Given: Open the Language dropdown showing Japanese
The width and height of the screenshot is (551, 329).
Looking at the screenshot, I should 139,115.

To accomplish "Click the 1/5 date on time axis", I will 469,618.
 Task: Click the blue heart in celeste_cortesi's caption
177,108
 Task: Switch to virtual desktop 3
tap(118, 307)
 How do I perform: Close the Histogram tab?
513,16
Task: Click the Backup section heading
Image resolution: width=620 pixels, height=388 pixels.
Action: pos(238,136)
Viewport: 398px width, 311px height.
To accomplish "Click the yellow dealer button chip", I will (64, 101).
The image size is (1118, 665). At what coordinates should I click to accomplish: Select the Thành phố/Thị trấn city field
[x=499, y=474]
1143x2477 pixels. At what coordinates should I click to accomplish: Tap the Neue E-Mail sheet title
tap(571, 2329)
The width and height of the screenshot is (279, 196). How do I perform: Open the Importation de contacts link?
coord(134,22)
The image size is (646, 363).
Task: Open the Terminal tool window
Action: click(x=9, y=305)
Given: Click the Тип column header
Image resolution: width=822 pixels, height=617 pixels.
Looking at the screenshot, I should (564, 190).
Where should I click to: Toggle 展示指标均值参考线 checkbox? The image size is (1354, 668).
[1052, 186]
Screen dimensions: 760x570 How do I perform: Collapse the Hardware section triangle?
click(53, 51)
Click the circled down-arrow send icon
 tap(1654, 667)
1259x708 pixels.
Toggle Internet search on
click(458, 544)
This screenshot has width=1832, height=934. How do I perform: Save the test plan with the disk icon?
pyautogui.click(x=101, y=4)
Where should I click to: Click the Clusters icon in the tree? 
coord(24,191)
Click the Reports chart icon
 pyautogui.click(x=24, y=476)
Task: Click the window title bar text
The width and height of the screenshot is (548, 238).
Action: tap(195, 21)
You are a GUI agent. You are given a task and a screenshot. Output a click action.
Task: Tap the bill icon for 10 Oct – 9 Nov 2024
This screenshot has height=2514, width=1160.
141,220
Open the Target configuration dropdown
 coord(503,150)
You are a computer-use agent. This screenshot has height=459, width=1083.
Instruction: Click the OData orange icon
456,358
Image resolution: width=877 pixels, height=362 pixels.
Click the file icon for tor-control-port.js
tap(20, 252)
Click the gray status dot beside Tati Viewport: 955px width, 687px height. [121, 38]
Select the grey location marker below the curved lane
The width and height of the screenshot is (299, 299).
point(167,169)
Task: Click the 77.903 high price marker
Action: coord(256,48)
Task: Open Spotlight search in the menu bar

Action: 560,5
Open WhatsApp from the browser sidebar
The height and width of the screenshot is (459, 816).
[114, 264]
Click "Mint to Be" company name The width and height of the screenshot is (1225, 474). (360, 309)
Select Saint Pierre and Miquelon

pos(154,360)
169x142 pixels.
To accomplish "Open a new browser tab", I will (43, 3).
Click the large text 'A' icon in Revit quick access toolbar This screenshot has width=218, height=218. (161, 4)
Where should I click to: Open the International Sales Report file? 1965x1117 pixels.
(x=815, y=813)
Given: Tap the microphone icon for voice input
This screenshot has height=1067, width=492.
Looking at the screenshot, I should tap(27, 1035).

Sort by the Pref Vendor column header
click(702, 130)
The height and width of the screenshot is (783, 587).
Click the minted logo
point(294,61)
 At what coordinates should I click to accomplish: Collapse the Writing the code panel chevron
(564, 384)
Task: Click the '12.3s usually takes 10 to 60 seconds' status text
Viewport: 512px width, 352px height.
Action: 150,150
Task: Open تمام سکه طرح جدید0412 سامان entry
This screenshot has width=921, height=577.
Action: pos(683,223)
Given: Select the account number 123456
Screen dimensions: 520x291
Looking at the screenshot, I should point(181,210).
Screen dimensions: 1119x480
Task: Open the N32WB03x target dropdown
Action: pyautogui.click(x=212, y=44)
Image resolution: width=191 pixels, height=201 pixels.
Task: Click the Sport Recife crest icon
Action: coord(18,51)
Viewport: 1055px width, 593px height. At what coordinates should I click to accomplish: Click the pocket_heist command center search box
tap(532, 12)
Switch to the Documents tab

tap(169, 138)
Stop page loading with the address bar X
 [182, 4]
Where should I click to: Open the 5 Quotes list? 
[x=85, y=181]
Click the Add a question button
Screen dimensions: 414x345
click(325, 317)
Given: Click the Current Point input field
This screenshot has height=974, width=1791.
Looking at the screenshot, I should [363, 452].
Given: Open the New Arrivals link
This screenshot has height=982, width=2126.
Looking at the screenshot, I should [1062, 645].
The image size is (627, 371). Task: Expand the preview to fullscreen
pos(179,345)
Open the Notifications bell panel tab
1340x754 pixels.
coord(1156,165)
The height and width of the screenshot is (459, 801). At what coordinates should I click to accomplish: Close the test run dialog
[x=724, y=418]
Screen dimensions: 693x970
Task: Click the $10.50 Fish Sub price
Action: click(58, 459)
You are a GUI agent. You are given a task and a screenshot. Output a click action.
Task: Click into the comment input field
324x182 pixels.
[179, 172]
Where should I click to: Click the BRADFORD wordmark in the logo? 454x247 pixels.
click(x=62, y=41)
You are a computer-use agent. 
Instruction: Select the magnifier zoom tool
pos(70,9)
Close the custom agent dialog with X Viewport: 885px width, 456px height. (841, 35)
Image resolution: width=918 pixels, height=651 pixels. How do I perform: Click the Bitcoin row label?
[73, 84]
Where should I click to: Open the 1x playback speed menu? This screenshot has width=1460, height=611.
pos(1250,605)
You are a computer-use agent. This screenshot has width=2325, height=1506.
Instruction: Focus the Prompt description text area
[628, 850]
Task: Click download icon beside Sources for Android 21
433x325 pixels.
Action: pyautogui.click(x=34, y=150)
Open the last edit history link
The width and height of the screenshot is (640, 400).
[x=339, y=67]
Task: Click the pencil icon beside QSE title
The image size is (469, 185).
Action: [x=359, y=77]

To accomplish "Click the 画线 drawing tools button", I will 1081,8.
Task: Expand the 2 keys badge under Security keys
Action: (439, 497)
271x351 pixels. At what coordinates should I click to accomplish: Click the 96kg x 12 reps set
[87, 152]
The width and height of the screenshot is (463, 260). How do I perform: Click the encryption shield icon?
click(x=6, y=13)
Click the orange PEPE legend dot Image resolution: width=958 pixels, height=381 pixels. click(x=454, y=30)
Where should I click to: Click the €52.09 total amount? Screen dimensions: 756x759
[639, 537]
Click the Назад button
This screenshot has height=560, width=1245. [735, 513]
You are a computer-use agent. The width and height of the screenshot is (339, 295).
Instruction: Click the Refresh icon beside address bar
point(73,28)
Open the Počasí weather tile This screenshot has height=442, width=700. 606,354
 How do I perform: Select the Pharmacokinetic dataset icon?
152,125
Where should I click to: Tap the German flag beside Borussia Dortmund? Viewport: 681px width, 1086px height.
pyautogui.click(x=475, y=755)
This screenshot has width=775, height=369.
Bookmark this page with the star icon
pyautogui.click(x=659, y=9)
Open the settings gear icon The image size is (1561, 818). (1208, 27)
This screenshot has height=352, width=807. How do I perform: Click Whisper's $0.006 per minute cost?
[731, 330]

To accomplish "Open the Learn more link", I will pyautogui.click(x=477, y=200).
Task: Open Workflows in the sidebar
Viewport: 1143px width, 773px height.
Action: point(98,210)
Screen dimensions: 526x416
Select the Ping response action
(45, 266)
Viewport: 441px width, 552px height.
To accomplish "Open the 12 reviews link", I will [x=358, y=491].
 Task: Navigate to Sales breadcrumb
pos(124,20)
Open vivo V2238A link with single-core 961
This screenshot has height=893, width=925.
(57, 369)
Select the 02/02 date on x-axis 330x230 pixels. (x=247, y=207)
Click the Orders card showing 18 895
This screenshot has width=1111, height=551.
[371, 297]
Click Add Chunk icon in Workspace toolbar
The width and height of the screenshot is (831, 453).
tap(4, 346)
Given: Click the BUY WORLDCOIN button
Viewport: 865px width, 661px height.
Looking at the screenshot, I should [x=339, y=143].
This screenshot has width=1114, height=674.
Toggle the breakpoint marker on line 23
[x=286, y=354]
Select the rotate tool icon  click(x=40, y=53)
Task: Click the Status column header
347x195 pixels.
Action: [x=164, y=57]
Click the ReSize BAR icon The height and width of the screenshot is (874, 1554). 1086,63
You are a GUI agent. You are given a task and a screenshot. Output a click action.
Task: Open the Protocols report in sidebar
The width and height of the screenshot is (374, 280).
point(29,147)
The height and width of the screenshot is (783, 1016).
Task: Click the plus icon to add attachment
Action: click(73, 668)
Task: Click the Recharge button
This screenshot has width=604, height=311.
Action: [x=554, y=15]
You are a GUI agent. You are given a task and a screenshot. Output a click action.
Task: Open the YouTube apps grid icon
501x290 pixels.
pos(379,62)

────────────────────

> _REQUIREMENT_:
Rewrite the entries, starting at the first one and ending at the line containing "I will 469,618.", with "Language" changed to "Locale" and nothing else altered.

> _THE ANSWER_:
Given: Open the Locale dropdown showing Japanese
The width and height of the screenshot is (551, 329).
Looking at the screenshot, I should 139,115.

To accomplish "Click the 1/5 date on time axis", I will 469,618.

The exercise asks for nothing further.